Energy balance closure is often less than 100% due to several factors, including measurement errors, advection of energy, and unaccounted energy storage terms. Measurement errors can arise from instrument calibration issues, sensor malfunctions, or data processing errors. Advection occurs when energy is horizontally transported into or out of the measurement area, which is not accounted for in the standard energy balance equation. Additionally, energy can be stored in or released from the canopy, air, or soil, which is not always captured in the flux measurements. These factors can lead to an apparent imbalance in the energy budget.
How does evapotranspiration vary with time of day?
Evapotranspiration typically follows a diurnal pattern, with the highest rates occurring during the middle of the day when solar radiation and temperatures are at their peak. ET rates are lowest at night, when there is no solar radiation and temperatures are cooler. The diurnal pattern of ET is influenced by factors such as solar angle, cloud cover, wind speed, humidity, and soil moisture. In agricultural systems, ET may also be influenced by irrigation schedules or rainfall events.
Can this calculator be used for non-agricultural applications?
Yes, this calculator can be used for any application where flux data (Rn, H, LE, G) are available. While it is commonly used in agricultural settings, it is equally applicable to natural ecosystems (e.g., forests, grasslands, wetlands), urban areas, or any other land cover type. The energy balance approach is a fundamental principle that applies universally, regardless of the specific application.
What is the role of soil heat flux (G) in the energy balance?

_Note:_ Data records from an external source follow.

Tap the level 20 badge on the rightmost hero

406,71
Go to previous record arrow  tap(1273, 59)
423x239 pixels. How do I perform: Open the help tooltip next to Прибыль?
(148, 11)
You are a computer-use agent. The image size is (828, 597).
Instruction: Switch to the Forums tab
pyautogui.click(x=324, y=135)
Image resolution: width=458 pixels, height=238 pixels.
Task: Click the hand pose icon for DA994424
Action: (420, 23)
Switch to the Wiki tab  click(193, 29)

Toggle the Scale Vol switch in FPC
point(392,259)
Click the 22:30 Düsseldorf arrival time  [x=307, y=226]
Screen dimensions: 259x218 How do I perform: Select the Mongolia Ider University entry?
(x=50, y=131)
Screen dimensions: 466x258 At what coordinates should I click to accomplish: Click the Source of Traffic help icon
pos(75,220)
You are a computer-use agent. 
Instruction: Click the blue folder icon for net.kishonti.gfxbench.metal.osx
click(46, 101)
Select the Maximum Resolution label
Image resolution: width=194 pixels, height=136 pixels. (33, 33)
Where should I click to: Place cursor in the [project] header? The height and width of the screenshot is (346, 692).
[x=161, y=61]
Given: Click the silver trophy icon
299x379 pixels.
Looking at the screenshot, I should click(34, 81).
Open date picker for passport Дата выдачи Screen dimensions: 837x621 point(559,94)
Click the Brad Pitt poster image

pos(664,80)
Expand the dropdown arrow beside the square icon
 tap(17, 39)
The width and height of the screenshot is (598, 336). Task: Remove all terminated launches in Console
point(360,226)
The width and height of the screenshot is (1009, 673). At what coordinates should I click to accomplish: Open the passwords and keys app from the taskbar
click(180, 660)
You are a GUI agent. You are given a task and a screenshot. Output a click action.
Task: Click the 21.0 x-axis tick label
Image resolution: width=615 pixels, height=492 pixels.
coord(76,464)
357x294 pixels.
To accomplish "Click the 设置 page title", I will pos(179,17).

Soil heat flux (G) represents the rate at which heat is conducted into or out of the soil. During the day, when the soil surface is warmer than the deeper layers, G is typically positive, indicating that heat is flowing into the soil. At night, when the soil surface cools, G may become negative, indicating that heat is flowing out of the soil. G is usually the smallest component of the energy balance but can be significant in sparse canopies or during periods of rapid soil temperature change.
How accurate are ET estimates from flux towers?
The accuracy of ET estimates from flux towers depends on several factors, including the quality of the flux measurements, the representativeness of the tower's footprint, and the methods used to process and gap-fill the data. Under ideal conditions, ET estimates from flux towers can be accurate to within 10-20%. However, errors can be larger in complex terrain, heterogeneous landscapes, or during unstable atmospheric conditions. Validation with independent methods, such as lysimeters or water balance calculations, can help assess the accuracy of flux-based ET estimates.
What are some common applications of ET data?
ET data has a wide range of applications, including:
- Water Resource Management: ET data is used to estimate water use by crops, forests, and other vegetation, which is critical for water allocation and drought management.
- Agricultural Planning: Farmers use ET data to schedule irrigation, optimize water use efficiency, and improve crop yields.
- Climate Modeling: ET is a key variable in climate models, as it influences surface energy balance, atmospheric moisture, and precipitation patterns.
- Ecosystem Studies: Ecologists use ET data to study water and carbon cycles in natural ecosystems, as well as the impacts of land use change and climate variability.
- Urban Planning: ET data helps urban planners design green infrastructure, such as parks and green roofs, to mitigate the urban heat island effect and manage stormwater.
- Hydrological Modeling: ET is a critical input for hydrological models used to simulate watershed processes, such as streamflow, groundwater recharge, and flood forecasting.